Search code examples
pythonflaskpsycopg

Bad Request - The browser (or proxy) sent a request that this server could not understand

I'm trying to create a flask app where I have a text box on the webpage. When submit is pressed it searches what was entered into the text box in a postgres datbase table.

I'm getting the following error:

Bad Request The browser (or proxy) sent a request that this server could not understand."

My code is as follows:

app.py

from flask import Flask, render_template, request
from sqlalchemy import create_engine

app = Flask(__name__)
app.config['DEBUG']

db_string = "postgres://xx:xx@xx:5432/xx"

db = create_engine(db_string)

@app.route('/', methods=['GET', 'POST'])
def homepage():
    jn = request.form['jobnumber']
    result_set = db.execute("SELECT cost FROM public.options where optionno = (f'%{jn}%')").fetchall()
    return render_template('main.html', test=result_set, jn=jn)
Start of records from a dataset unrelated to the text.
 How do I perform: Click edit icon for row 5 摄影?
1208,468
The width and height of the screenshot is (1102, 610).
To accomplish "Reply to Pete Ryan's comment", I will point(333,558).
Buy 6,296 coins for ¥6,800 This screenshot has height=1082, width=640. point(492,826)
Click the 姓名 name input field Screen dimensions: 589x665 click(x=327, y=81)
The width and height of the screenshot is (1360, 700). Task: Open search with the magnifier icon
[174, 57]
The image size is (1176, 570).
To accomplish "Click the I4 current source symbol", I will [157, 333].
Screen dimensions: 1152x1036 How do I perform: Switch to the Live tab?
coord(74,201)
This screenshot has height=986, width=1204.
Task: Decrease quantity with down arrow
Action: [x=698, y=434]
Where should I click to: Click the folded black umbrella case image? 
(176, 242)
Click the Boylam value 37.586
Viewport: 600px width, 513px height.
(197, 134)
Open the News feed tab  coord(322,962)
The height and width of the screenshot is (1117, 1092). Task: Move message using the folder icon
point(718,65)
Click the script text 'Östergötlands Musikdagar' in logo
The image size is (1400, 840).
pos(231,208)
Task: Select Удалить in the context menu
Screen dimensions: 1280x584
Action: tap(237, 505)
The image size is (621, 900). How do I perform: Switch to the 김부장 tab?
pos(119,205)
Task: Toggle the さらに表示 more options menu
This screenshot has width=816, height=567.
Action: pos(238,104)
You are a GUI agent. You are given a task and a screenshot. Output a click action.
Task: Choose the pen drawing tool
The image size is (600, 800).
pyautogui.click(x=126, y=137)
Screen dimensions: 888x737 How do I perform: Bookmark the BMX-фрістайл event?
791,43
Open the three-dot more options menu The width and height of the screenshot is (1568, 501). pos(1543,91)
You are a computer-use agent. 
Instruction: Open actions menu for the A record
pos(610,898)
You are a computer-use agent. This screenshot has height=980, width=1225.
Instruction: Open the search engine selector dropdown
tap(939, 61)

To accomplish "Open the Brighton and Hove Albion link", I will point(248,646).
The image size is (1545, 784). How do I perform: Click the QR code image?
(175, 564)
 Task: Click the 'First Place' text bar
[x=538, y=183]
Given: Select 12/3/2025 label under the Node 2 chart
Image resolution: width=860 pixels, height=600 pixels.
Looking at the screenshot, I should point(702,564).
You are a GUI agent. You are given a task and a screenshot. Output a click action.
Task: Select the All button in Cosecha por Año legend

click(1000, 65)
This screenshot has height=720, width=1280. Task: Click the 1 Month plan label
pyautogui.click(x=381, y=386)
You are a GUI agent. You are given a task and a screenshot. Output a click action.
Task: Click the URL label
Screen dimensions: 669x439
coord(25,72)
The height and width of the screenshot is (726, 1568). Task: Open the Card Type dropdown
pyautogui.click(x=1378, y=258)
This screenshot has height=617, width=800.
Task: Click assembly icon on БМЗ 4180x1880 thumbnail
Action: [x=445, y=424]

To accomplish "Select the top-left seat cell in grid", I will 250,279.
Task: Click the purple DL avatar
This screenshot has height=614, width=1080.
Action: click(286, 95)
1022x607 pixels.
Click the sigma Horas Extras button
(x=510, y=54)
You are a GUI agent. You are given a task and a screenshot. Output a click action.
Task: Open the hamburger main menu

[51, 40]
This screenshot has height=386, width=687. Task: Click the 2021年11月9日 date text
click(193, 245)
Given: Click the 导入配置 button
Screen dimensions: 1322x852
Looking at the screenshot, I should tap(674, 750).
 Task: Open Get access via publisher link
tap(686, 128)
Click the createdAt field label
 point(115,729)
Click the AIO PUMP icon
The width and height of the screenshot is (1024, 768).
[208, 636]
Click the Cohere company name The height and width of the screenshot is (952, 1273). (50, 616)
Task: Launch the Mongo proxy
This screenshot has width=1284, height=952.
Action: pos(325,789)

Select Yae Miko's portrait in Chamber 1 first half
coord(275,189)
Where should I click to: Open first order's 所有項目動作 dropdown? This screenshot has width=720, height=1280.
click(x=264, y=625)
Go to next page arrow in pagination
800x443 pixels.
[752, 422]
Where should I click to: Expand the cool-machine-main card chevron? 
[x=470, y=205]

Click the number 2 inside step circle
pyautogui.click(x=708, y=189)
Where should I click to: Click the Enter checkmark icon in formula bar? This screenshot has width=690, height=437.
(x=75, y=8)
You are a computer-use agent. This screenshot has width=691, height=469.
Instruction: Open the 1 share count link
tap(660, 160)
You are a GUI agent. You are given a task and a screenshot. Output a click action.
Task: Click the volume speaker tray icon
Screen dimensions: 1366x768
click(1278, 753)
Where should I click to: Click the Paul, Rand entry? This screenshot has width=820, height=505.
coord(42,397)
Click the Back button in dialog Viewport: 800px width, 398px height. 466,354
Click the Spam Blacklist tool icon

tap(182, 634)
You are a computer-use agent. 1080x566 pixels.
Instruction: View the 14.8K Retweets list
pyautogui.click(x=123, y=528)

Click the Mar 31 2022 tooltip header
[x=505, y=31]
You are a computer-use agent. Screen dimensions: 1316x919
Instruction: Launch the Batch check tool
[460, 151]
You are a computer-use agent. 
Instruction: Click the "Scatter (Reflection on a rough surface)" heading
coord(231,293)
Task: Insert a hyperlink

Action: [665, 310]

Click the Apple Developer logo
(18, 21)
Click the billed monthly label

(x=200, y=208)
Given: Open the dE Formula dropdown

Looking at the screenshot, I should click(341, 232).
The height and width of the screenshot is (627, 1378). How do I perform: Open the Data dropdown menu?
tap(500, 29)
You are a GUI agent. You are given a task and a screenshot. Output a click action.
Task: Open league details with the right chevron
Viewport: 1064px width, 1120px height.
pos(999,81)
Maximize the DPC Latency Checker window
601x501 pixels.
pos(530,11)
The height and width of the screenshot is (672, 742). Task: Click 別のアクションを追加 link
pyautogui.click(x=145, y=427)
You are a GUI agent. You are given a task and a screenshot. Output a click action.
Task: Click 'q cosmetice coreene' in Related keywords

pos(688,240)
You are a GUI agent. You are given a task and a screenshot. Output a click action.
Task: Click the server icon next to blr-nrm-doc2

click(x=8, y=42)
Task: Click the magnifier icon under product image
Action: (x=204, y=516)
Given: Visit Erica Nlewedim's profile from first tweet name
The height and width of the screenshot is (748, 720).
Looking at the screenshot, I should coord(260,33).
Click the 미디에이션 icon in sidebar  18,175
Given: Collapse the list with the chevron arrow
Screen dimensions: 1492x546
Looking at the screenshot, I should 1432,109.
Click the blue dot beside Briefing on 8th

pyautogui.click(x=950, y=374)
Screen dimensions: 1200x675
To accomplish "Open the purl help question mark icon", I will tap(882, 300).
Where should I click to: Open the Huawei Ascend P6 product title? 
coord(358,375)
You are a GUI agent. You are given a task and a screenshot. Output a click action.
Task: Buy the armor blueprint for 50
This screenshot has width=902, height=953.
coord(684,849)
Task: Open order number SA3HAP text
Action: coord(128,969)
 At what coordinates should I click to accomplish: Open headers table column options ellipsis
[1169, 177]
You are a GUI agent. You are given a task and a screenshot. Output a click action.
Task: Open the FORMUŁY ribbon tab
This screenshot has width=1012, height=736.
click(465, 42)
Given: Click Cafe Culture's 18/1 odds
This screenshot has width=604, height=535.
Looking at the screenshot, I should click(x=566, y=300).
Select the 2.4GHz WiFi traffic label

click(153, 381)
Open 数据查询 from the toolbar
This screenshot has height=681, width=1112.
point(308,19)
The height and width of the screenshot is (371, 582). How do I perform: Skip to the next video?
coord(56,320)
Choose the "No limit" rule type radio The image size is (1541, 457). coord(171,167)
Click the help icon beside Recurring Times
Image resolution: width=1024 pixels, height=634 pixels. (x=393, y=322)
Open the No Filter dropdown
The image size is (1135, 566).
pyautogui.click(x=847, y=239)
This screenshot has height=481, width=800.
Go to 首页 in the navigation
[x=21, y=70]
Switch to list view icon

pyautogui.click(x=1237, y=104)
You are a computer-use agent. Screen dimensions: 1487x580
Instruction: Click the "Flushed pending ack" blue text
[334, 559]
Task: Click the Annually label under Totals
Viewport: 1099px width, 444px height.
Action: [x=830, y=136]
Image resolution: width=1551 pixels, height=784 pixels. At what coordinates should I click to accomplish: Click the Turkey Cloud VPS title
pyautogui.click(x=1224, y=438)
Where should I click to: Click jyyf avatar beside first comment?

    if __name__ == "__main__":
        app.run(debug=True)

and my html file:

main.html

<!DOCTYPE html>
<html lang="en">
<head>
    <meta charset="utf-8">
    <title>xxx</title>
    <meta name="viewport" content="width=device-width, initial-scale=1">
    <link href="{{ url_for('static', filename='css/bootstrap.min.css') }}" rel="stylesheet">
    <link rel="shortcut icon" href="{{ url_for('static', filename='favicon.ico') }}">
</head>

<body>
<p>xxx</p>

<form method="POST">
    <input name="jobnumber" type="submit" placeholder="jn">
</form>

<table> 

<td>
       {{test}}

</td>


</table>

</body>
</html>

I'm sure it's something real easy and simple that will fix it, but i'm struggling so any help would be hugely appreciated.

Solution

  • Since your homepage function receives both GET and POST requests you need to handle each case separately. You don't have request.form when you recieve GET request.

    @app.route('/', methods=['GET', 'POST'])
def homepage():
    if request.method == 'POST'
        jn = request.form['jobnumber']
        result_set = db.execute("SELECT cost FROM public.options where optionno = (f'%{jn}%')").fetchall()
        return render_template('main.html', test=result_set, jn=jn)
    else:
        return render_template('main.html')

    Please be aware that it's dangerous to put user's input directly into your SQL query without sanitizing it as it opens your app to SQL injection attacks.